> **The records**:
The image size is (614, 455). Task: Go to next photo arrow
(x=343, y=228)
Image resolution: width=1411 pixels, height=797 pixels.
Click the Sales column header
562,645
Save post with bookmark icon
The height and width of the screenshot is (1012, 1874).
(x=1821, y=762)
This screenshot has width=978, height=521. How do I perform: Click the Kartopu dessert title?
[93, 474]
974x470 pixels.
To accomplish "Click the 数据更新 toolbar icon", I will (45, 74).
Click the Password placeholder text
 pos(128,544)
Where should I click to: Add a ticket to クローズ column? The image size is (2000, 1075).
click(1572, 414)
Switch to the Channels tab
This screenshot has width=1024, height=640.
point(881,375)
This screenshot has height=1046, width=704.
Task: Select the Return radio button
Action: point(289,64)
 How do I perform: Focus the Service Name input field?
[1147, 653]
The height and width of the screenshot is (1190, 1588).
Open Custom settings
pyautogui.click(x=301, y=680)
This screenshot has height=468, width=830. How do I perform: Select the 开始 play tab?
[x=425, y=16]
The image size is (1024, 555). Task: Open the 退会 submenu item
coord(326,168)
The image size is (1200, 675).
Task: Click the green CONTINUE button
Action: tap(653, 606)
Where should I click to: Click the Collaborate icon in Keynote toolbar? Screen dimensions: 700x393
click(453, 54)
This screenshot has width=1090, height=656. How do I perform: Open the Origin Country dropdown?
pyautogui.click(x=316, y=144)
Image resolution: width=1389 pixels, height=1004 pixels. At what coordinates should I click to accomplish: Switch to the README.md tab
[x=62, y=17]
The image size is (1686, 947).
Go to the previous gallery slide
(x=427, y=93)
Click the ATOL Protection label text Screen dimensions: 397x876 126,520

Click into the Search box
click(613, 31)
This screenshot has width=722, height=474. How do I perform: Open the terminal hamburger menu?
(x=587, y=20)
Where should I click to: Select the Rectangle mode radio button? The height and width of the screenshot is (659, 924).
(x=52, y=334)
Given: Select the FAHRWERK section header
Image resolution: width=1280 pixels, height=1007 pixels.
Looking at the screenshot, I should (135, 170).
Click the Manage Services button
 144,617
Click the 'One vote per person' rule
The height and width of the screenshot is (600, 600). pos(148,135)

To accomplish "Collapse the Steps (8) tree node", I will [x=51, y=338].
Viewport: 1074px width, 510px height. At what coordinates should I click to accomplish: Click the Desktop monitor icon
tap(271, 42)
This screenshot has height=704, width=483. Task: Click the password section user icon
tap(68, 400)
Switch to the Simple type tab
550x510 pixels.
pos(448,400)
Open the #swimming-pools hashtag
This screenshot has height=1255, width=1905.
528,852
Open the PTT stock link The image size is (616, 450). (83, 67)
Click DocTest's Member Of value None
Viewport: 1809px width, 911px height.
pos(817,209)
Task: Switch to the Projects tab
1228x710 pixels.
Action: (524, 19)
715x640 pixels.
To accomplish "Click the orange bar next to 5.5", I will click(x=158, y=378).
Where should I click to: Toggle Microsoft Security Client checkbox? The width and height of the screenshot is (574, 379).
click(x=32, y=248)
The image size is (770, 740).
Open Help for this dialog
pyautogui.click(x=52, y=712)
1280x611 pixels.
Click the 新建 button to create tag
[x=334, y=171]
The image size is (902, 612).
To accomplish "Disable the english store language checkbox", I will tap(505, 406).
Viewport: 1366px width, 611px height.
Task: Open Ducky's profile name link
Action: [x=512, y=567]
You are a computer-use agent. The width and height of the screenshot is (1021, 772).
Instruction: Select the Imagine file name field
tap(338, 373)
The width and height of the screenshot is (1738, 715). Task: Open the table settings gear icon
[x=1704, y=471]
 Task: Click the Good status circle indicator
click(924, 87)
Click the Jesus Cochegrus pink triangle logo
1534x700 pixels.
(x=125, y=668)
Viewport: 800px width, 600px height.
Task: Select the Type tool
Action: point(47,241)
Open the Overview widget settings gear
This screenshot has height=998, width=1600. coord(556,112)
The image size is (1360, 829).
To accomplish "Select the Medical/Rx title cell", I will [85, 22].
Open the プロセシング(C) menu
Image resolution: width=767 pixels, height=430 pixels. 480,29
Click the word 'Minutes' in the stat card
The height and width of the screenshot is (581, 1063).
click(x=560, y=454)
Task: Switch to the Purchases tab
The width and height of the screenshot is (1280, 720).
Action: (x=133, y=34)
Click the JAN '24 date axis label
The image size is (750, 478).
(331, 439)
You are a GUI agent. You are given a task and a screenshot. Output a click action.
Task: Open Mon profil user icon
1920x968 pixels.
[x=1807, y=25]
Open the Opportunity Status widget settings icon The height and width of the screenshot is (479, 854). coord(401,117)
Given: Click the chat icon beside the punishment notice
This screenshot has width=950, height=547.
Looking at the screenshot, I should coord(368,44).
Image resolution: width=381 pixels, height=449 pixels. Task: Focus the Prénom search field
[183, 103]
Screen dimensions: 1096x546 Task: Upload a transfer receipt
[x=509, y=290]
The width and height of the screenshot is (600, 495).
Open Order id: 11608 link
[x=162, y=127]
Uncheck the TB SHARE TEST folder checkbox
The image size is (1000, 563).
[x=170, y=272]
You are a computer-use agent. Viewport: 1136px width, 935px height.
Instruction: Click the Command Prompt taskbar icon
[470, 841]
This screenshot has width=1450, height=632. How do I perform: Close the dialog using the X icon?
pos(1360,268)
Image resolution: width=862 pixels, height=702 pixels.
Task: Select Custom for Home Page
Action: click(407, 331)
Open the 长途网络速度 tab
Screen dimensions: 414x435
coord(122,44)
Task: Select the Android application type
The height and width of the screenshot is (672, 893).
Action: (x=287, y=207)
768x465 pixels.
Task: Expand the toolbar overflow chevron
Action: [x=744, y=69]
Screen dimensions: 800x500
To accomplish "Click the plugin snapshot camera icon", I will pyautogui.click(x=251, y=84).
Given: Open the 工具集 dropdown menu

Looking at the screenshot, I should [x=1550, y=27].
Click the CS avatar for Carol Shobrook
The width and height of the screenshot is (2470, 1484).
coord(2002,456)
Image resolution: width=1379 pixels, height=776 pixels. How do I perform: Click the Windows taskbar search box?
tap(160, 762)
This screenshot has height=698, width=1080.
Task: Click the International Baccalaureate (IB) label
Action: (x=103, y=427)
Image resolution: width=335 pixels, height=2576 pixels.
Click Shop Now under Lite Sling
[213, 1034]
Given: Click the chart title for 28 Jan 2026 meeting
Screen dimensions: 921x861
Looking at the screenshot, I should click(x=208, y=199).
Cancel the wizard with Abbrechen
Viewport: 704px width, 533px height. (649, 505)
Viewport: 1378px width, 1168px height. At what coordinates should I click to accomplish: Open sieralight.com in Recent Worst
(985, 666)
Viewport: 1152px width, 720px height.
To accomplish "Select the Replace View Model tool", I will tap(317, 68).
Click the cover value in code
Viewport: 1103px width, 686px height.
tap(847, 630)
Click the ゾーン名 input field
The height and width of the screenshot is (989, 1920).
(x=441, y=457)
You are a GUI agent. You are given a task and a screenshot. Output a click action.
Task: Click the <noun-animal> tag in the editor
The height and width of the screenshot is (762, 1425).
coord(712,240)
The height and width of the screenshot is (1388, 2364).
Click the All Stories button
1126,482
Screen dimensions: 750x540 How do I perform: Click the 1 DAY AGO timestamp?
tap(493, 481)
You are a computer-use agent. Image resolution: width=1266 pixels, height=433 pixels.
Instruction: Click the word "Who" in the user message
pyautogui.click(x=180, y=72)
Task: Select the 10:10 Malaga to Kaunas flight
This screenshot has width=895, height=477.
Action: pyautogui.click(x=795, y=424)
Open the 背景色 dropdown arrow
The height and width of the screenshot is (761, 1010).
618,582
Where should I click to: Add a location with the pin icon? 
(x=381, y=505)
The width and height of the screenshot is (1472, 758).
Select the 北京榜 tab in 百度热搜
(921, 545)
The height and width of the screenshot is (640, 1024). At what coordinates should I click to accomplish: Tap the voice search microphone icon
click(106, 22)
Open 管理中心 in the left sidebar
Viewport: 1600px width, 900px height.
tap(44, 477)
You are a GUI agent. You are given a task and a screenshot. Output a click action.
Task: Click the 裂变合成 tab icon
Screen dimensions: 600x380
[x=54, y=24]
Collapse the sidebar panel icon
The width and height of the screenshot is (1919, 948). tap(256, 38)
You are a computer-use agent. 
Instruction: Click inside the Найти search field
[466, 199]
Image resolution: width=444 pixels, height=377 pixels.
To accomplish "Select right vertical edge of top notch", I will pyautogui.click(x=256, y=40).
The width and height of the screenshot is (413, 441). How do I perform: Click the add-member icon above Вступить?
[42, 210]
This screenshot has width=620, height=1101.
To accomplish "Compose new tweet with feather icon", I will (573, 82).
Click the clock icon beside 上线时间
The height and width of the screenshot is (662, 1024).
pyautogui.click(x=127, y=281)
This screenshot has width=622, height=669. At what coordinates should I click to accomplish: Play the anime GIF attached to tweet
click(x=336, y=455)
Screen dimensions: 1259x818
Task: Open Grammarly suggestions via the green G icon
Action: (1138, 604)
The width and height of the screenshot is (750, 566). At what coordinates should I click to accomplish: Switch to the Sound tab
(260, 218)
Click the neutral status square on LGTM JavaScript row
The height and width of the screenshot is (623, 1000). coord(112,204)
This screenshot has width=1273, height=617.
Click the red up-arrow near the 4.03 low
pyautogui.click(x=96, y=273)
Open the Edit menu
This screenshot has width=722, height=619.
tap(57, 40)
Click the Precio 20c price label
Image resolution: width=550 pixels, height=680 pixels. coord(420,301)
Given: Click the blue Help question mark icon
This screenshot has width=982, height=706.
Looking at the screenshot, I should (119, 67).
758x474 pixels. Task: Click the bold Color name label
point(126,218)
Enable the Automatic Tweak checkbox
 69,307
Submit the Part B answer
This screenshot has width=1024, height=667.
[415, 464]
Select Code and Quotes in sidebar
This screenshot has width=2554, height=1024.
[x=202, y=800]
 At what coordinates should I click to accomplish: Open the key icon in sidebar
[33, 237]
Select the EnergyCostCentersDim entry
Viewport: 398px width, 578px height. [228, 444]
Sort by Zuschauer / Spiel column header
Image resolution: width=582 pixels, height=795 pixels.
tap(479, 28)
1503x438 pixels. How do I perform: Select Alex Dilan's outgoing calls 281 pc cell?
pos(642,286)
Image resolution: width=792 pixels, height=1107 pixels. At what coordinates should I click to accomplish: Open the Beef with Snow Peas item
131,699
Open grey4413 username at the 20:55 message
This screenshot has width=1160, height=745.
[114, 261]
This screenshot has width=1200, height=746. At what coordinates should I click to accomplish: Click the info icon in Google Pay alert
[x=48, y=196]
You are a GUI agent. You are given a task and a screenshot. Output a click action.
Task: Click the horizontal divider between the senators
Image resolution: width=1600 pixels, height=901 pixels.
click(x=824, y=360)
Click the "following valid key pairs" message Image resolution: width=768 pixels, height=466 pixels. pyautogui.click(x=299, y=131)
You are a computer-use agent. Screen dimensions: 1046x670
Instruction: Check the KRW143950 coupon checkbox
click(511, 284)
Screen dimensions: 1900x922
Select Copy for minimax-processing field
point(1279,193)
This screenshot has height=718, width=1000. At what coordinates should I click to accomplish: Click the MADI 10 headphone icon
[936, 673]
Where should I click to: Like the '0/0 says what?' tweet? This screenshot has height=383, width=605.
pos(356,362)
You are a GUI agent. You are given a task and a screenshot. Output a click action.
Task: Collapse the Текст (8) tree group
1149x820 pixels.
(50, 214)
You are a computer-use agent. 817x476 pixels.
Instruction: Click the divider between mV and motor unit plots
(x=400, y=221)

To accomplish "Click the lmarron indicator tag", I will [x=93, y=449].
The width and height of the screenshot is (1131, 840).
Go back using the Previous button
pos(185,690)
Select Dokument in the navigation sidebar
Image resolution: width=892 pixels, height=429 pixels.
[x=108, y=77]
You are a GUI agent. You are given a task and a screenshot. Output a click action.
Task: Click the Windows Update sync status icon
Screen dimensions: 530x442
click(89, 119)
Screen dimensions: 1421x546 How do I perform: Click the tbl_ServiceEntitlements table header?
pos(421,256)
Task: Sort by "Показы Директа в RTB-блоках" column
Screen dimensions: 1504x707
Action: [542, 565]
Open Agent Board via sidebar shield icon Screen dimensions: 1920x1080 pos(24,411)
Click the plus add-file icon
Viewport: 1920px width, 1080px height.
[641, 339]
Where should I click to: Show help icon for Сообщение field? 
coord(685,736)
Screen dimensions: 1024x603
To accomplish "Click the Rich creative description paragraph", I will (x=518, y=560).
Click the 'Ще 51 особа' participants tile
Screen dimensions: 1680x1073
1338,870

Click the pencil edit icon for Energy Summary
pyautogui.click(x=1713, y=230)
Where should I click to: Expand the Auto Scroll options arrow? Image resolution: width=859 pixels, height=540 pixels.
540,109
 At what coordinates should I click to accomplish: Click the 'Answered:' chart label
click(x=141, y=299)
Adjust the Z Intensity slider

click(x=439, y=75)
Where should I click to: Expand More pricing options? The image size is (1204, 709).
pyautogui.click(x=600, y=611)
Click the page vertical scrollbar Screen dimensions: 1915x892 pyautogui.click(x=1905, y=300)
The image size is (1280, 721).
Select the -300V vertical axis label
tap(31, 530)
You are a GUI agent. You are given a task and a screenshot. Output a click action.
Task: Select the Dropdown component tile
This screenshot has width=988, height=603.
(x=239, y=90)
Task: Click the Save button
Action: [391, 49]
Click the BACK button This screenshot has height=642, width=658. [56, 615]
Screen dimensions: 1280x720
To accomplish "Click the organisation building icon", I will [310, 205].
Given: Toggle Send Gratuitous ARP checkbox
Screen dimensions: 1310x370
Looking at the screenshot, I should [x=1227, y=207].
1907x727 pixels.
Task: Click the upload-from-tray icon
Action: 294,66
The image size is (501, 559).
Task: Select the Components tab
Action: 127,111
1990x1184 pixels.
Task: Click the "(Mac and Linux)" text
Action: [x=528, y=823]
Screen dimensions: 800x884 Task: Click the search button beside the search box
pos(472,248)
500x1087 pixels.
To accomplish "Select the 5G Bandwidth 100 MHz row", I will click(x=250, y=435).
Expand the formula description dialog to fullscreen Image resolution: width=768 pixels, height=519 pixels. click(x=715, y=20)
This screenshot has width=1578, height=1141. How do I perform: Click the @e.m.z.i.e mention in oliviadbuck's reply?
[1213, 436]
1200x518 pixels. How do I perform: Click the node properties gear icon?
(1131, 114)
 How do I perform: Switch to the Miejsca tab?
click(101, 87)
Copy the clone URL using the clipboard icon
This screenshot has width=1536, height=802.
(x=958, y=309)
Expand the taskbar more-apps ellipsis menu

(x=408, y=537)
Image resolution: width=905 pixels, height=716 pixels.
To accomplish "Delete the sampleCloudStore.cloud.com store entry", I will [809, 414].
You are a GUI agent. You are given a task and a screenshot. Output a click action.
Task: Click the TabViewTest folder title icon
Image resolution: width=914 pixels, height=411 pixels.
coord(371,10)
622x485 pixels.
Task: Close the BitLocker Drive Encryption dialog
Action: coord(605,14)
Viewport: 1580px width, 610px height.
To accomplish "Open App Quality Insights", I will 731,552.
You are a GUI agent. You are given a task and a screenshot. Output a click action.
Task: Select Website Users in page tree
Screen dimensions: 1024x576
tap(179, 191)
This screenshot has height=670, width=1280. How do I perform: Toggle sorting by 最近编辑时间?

> **What to work on**: In the entries above, find the line with "Screen dimensions: 921x861" and the line with "Image resolution: width=444", then restate word for word both of them and every line between, with nothing more.

> **Answer to the exercise**:
Screen dimensions: 921x861
Looking at the screenshot, I should click(x=208, y=199).
Cancel the wizard with Abbrechen
Viewport: 704px width, 533px height. (649, 505)
Viewport: 1378px width, 1168px height. At what coordinates should I click to accomplish: Open sieralight.com in Recent Worst
(985, 666)
Viewport: 1152px width, 720px height.
To accomplish "Select the Replace View Model tool", I will tap(317, 68).
Click the cover value in code
Viewport: 1103px width, 686px height.
tap(847, 630)
Click the ゾーン名 input field
The height and width of the screenshot is (989, 1920).
(x=441, y=457)
You are a GUI agent. You are given a task and a screenshot. Output a click action.
Task: Click the <noun-animal> tag in the editor
The height and width of the screenshot is (762, 1425).
coord(712,240)
The height and width of the screenshot is (1388, 2364).
Click the All Stories button
1126,482
Screen dimensions: 750x540 How do I perform: Click the 1 DAY AGO timestamp?
tap(493, 481)
You are a computer-use agent. Image resolution: width=1266 pixels, height=433 pixels.
Instruction: Click the word "Who" in the user message
pyautogui.click(x=180, y=72)
Task: Select the 10:10 Malaga to Kaunas flight
This screenshot has width=895, height=477.
Action: pyautogui.click(x=795, y=424)
Open the 背景色 dropdown arrow
The height and width of the screenshot is (761, 1010).
618,582
Where should I click to: Add a location with the pin icon? 
(x=381, y=505)
The width and height of the screenshot is (1472, 758).
Select the 北京榜 tab in 百度热搜
(921, 545)
The height and width of the screenshot is (640, 1024). At what coordinates should I click to accomplish: Tap the voice search microphone icon
click(106, 22)
Open 管理中心 in the left sidebar
Viewport: 1600px width, 900px height.
tap(44, 477)
You are a GUI agent. You are given a task and a screenshot. Output a click action.
Task: Click the 裂变合成 tab icon
Screen dimensions: 600x380
[x=54, y=24]
Collapse the sidebar panel icon
The width and height of the screenshot is (1919, 948). tap(256, 38)
You are a computer-use agent. 
Instruction: Click inside the Найти search field
[466, 199]
Image resolution: width=444 pixels, height=377 pixels.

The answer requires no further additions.